Re: CFT: snmalloc as libc malloc

Reply: David Chisnall : "Re: CFT: snmalloc as libc malloc"
In reply to: David Chisnall : "Re: CFT: snmalloc as libc malloc"
Go to: [ bottom of page ] [ top of archives ] [ this month ]
From: Mateusz Guzik <mjguzik_at_gmail.com>
Date: Sun, 05 Mar 2023 16:47:58 UTC
Apologies for significant delay, got other stuff and this fell through
the cracks.

I'm going to start with snmalloc remarks, memcpy-related response is down below.

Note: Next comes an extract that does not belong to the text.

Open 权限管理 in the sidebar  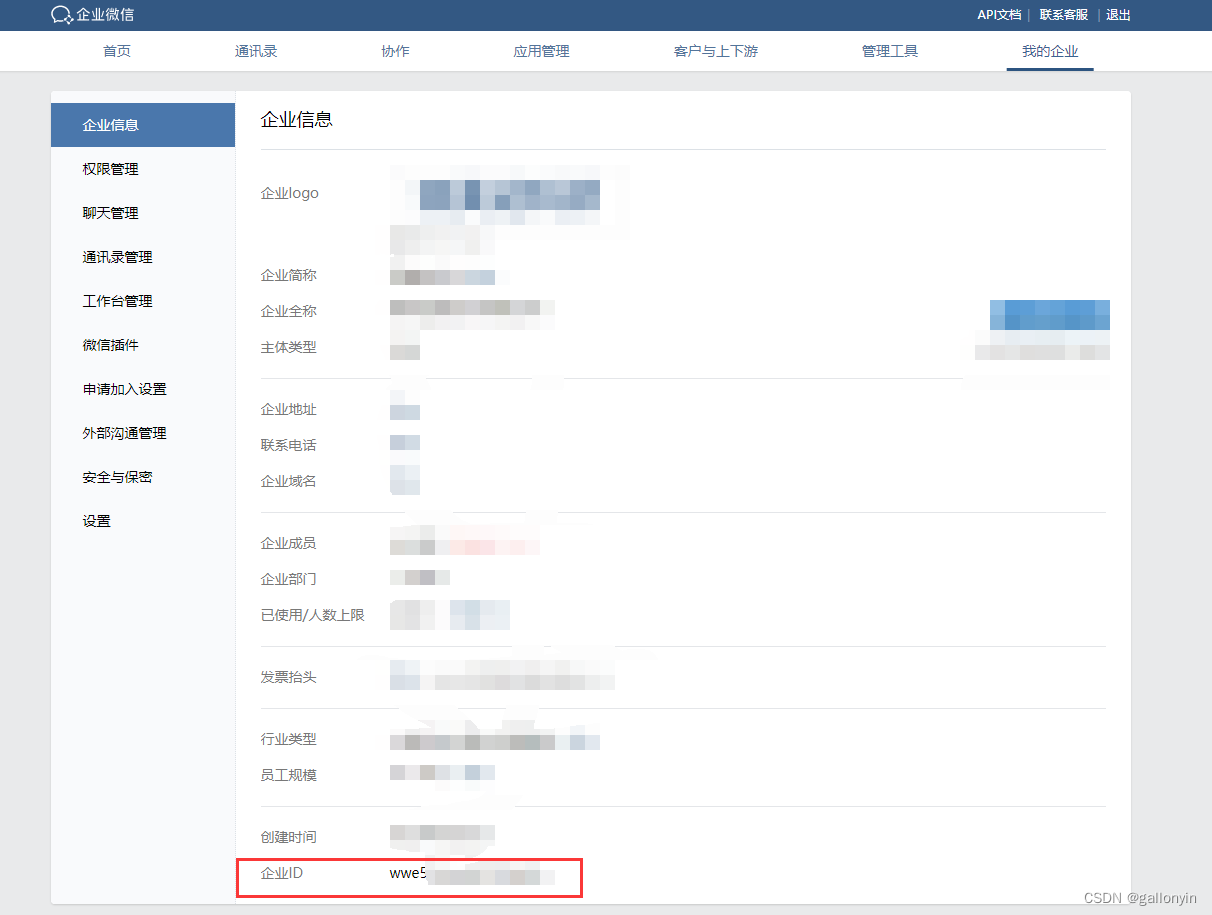point(111,169)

I find it quite weird there are absolutely no mentions of NUMA in a
general-purpose allocator made in recent years. While nothing can be
done for an application which does not use any affinity, what *can* be
done is not negatively affecting programs which *do* use it. Most
notably making sure that allocations backed by one page don't land in
threads from distinct domains. It is unclear to me what, if anything,
is the allocator doing on this front, but I also don't know if this
would be a regression vs jemalloc.

One major issue I found is the use of hand-rolled spinlocks -- while
they may be fine for specialized uses, they are a non-starter for
general purpose. This is the age-old problem of priority problems
where you can end up yield()ing all you want, while the lock owner
nowhere near CPU or the scheduler does not think you should give way
to it. The least bad thing to do would be to add umtx support to
remedy this problem, but that's a lot of work and it is probably not
warranted. Then the fallback is pthread locks -- while pessimal, they
don't suffer the problem. The lock operation not being in the fast
path is not a factor for this problem.

I tried to do a sensible benchmark of the thing, but ran into snags to
sort out first. The idea was to 'tinderbox' it, except:
1. make's use of poll is a massive scalability bottleneck, addressed
here in an experimental manner:
https://github.com/macdice/freebsd/tree/bmake-shmem
2. with that out of the way there is still massive contention in the
vm subsystem. I had a patch for most of it here:
https://reviews.freebsd.org/D36038 . it rebases cleanly but no longer
works, I don't know why yet

There is other issues.

Ultimately if snmalloc is to ship, it would be nice ot have it for 14
and we are nearing the time where it will be too late, so I'll try to
sort it all out next week.

Meanwhile there is the lock issue to sort out.

On to memcpy

On 2/9/23, David Chisnall <theraven@freebsd.org> wrote:
> On 9 Feb 2023, at 20:53, Mateusz Guzik <mjguzik@gmail.com> wrote:
>>
>> First and foremost, perhaps I should clear up that I have no opinion
>> on snmalloc or it replacing jemalloc. I'm here only about the memcpy
>> thing.
>>
>> Inspecting assembly is what I intended to do, but got the compilation
>> problem.
>
> If you just want to look at the memcpy, you might do better using the
> upstream (CMake) build system, which builds a shim library that you can
> disassemble and look at.
>
>> So, as someone who worked on memcpy previously, I note the variant
>> currently implemented in libc is pessimal for sizes > 16 bytes because
>> it does not use SIMD. I do have plans to rectify that, but ENOTIME.
>
> That’s one of the benefits of the C++ implementation.  We were able to try a
> few dozen variations in a morning.  Writing a single one of those in
> assembly would take a similar amount of time.
>
> We were inspired by the automemcpy paper, which demonstrated that you can
> write memcpy implementations tuned to specific workloads in higher-level
> languages and get better performance.
>
>> I also note CPUs are incredibly picky when it comes to starting point
>> of the routine. The officialy recommended alignment of 16 bytes is
>> basically a tradeoff between total binary size and performance. Should
>> you move the routine at different 16 bytes intervals you will easily
>> find big variation in performance, depending on how big of an
>> alignment you ended up with.
>
> Yes, that’s what our test does.  It does a large number of different copies
> with different sizes and alignments.
>

I'm not talking about placement of buffers passed to memcpy, I'm
talking about placement of *code implementing memcpy*.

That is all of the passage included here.